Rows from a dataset
────────────────

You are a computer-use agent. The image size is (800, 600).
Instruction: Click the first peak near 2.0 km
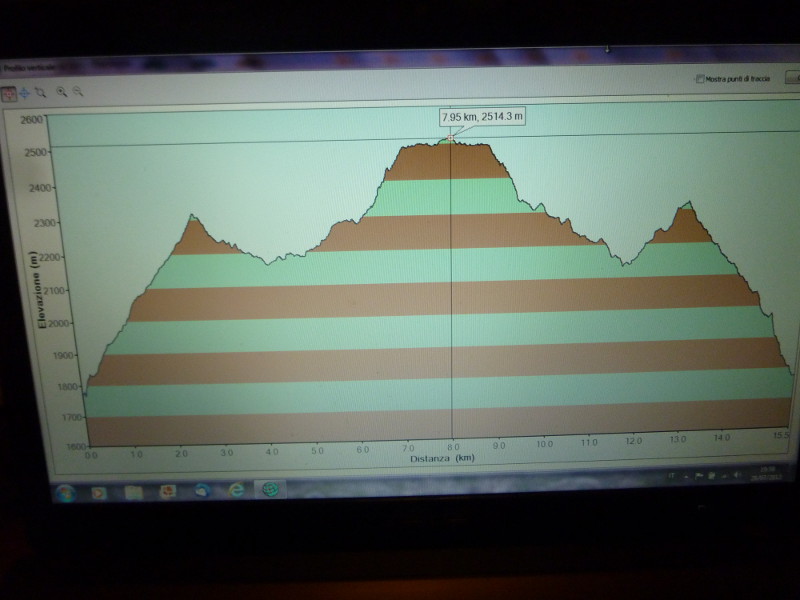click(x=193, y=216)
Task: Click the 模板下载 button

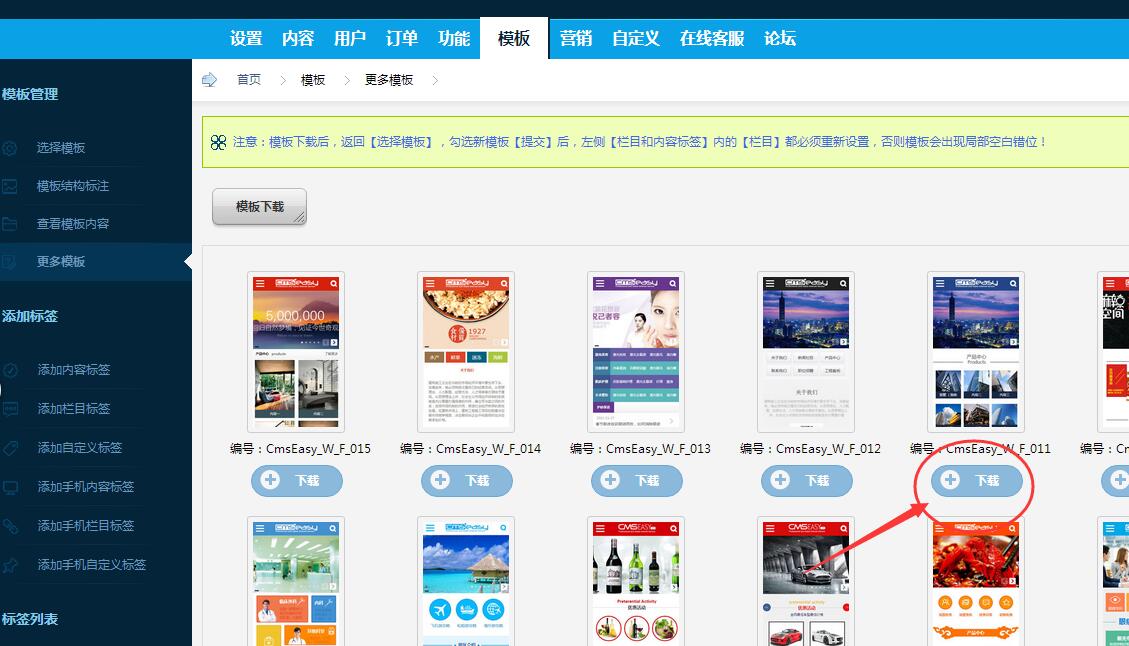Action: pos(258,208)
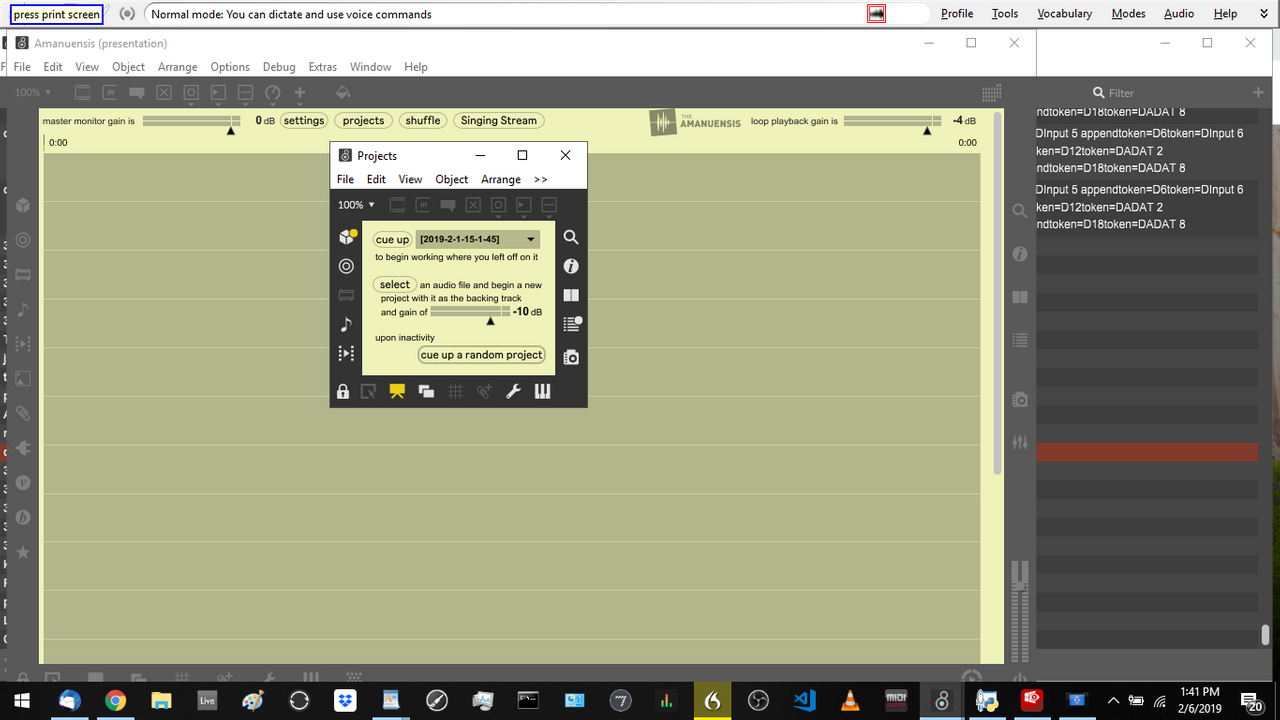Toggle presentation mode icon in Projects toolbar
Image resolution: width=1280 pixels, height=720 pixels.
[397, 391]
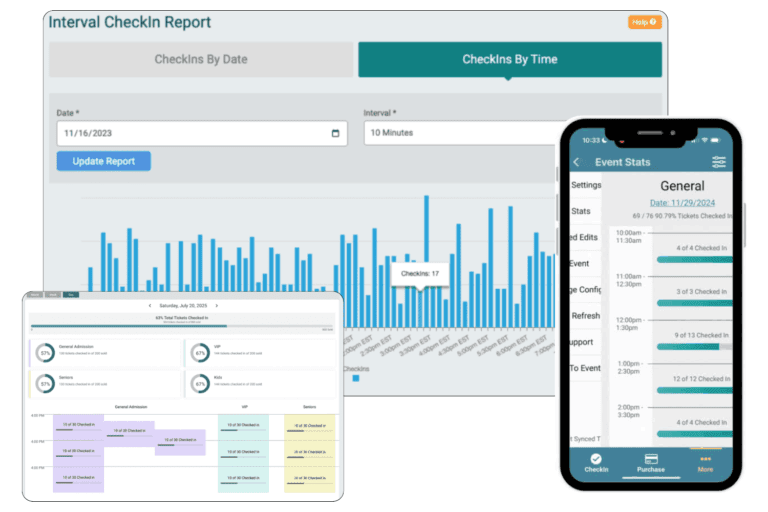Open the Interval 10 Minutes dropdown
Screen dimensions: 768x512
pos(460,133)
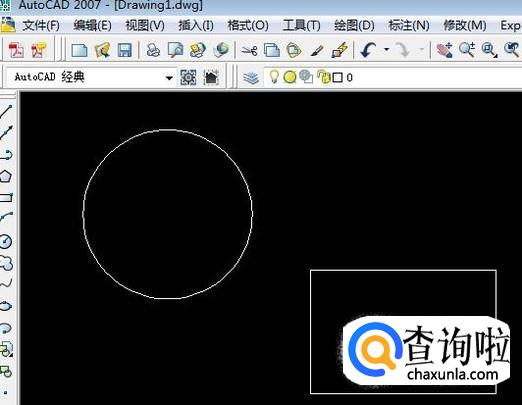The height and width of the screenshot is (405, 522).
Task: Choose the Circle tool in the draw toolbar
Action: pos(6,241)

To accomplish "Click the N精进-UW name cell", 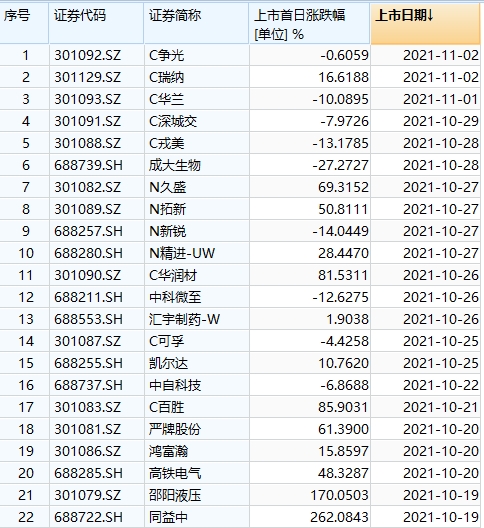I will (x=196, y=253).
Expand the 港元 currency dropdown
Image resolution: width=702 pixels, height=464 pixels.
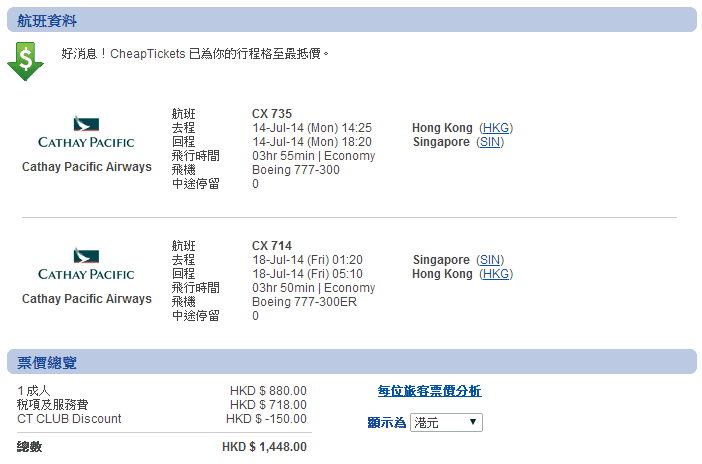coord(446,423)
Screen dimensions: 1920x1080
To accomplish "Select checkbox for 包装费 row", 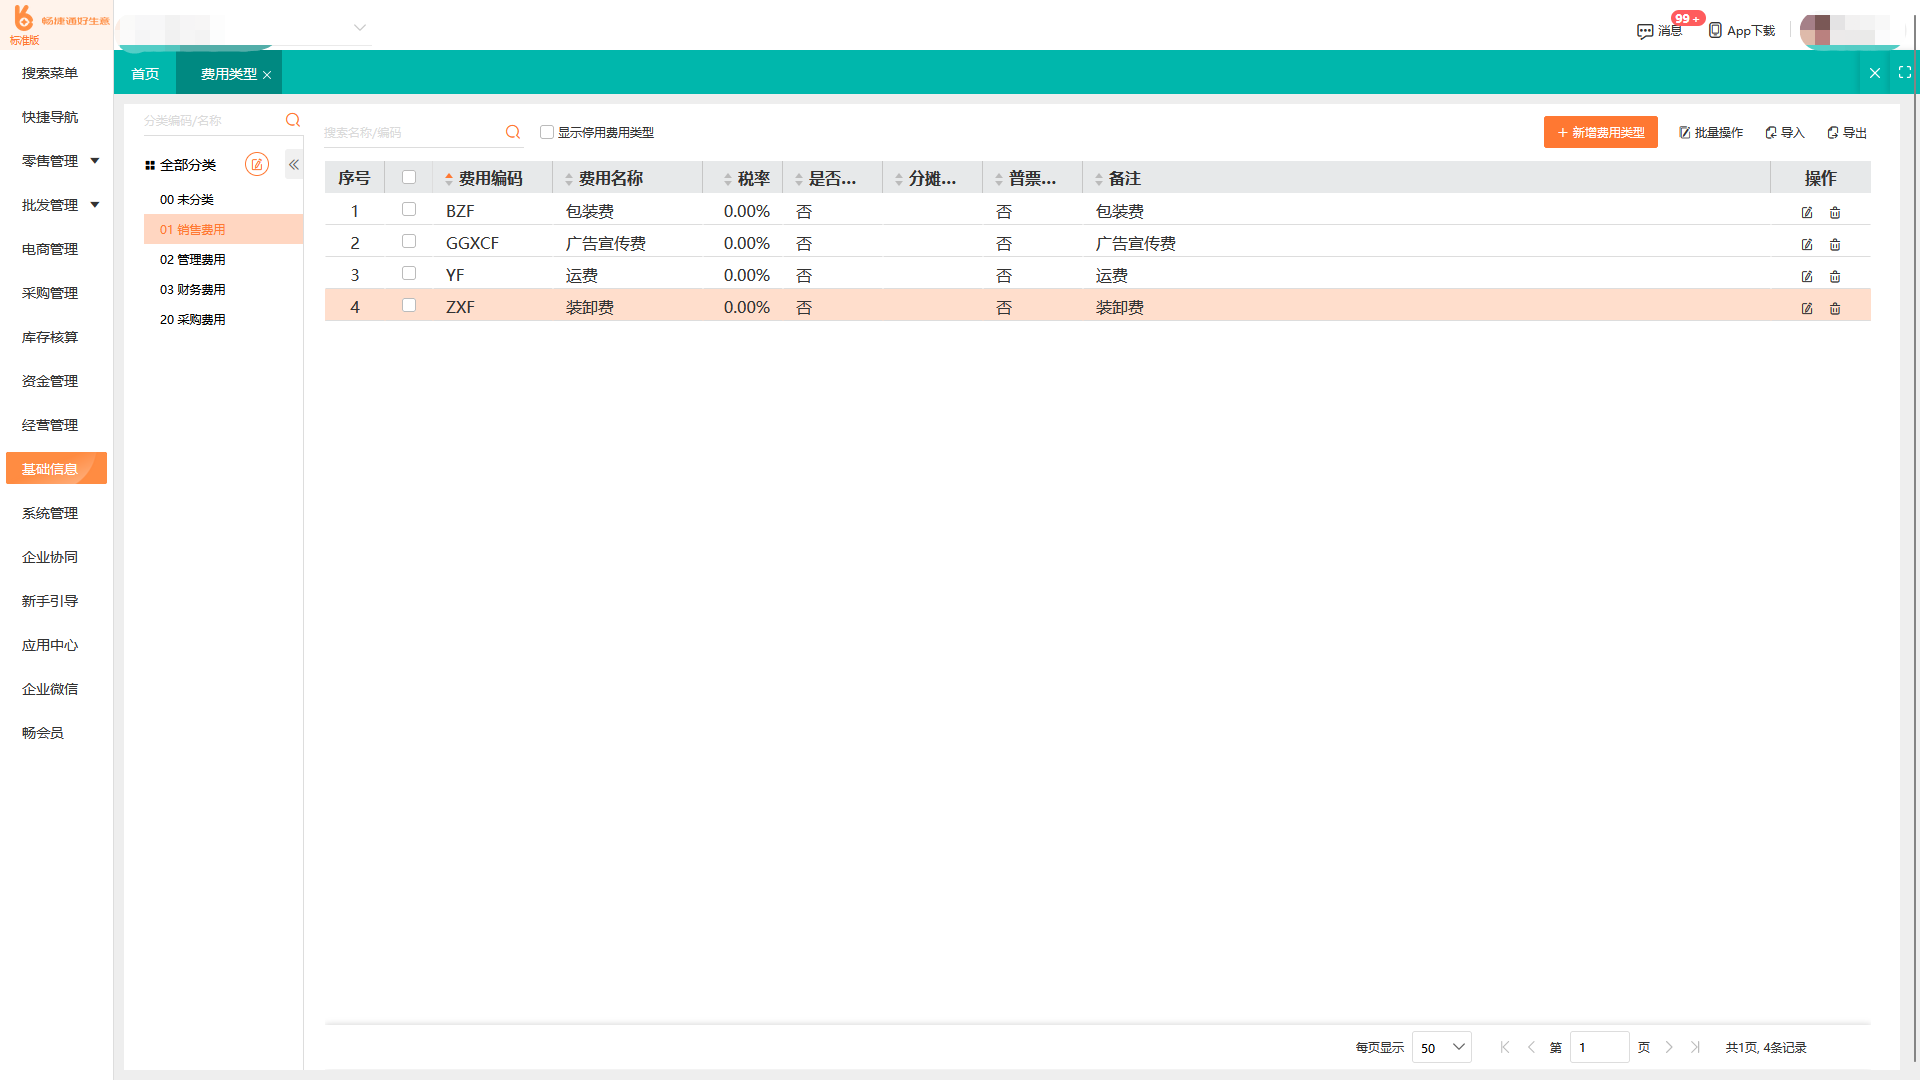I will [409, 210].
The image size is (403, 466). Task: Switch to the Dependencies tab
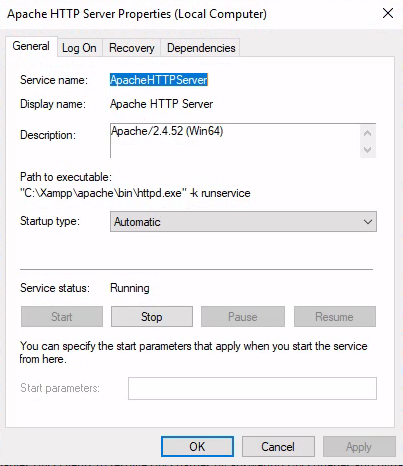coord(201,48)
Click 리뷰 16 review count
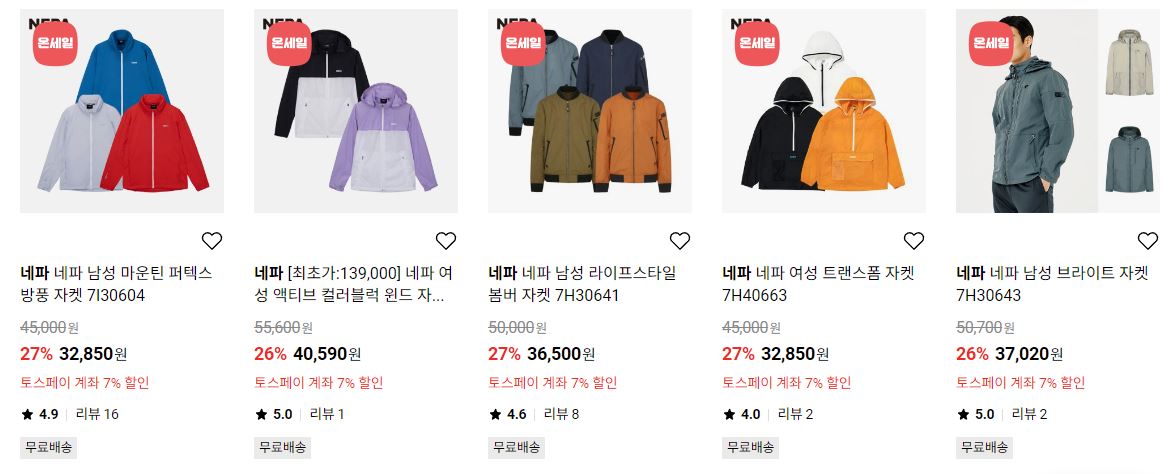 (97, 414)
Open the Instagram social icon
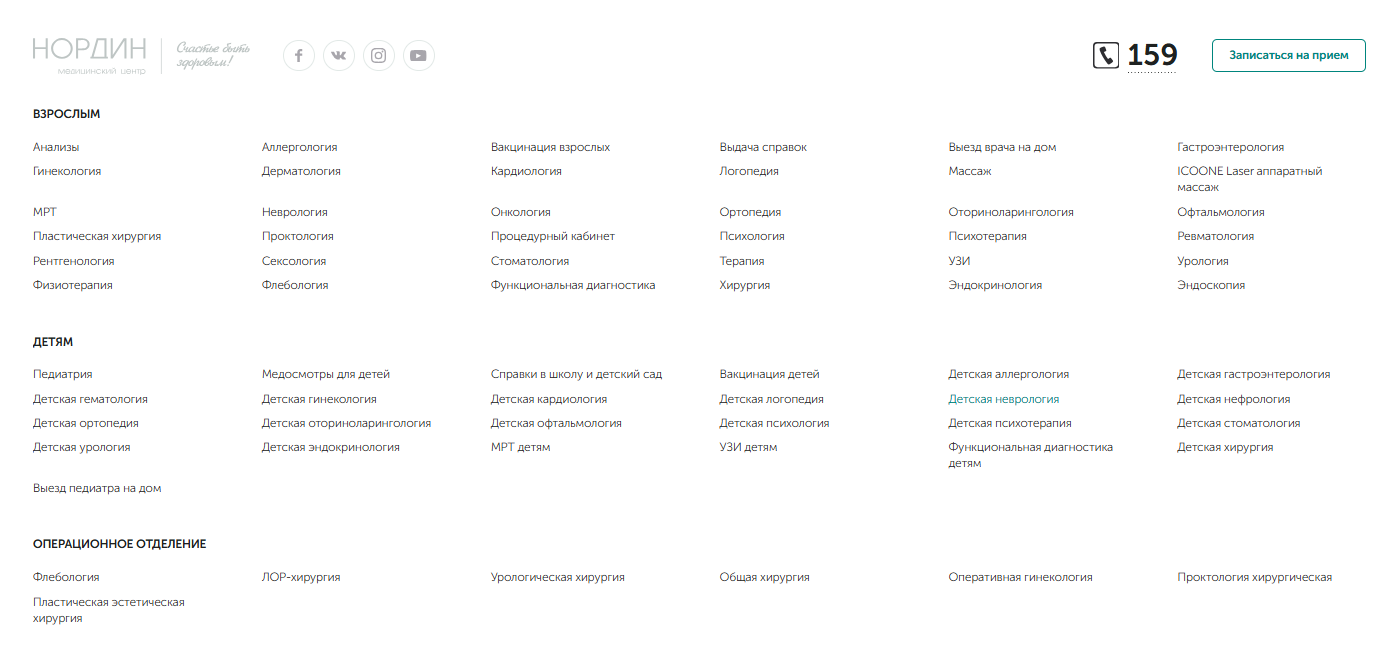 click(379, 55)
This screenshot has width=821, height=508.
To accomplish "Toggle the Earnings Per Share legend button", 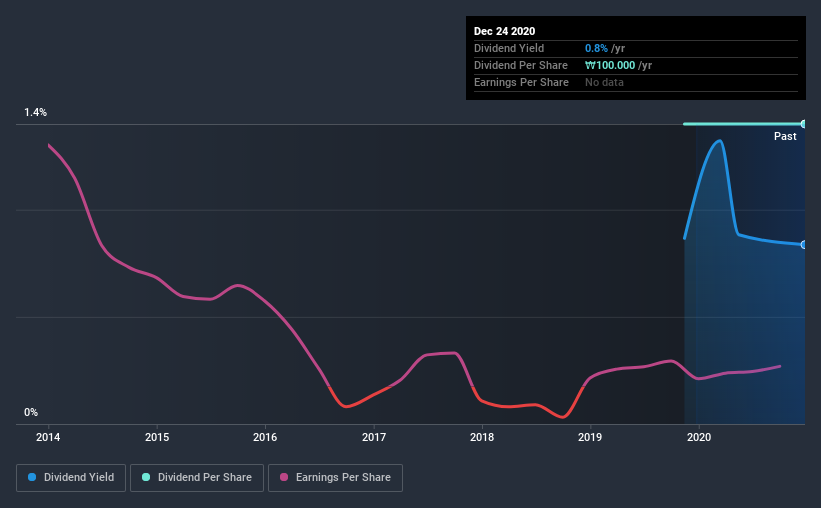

────────────────

What the task requires
Which lines in the rows above contain the string "resolution"? Collect each such line in full.

The output
Image resolution: width=1280 pixels, height=720 pixels.
Image resolution: width=702 pixels, height=464 pixels.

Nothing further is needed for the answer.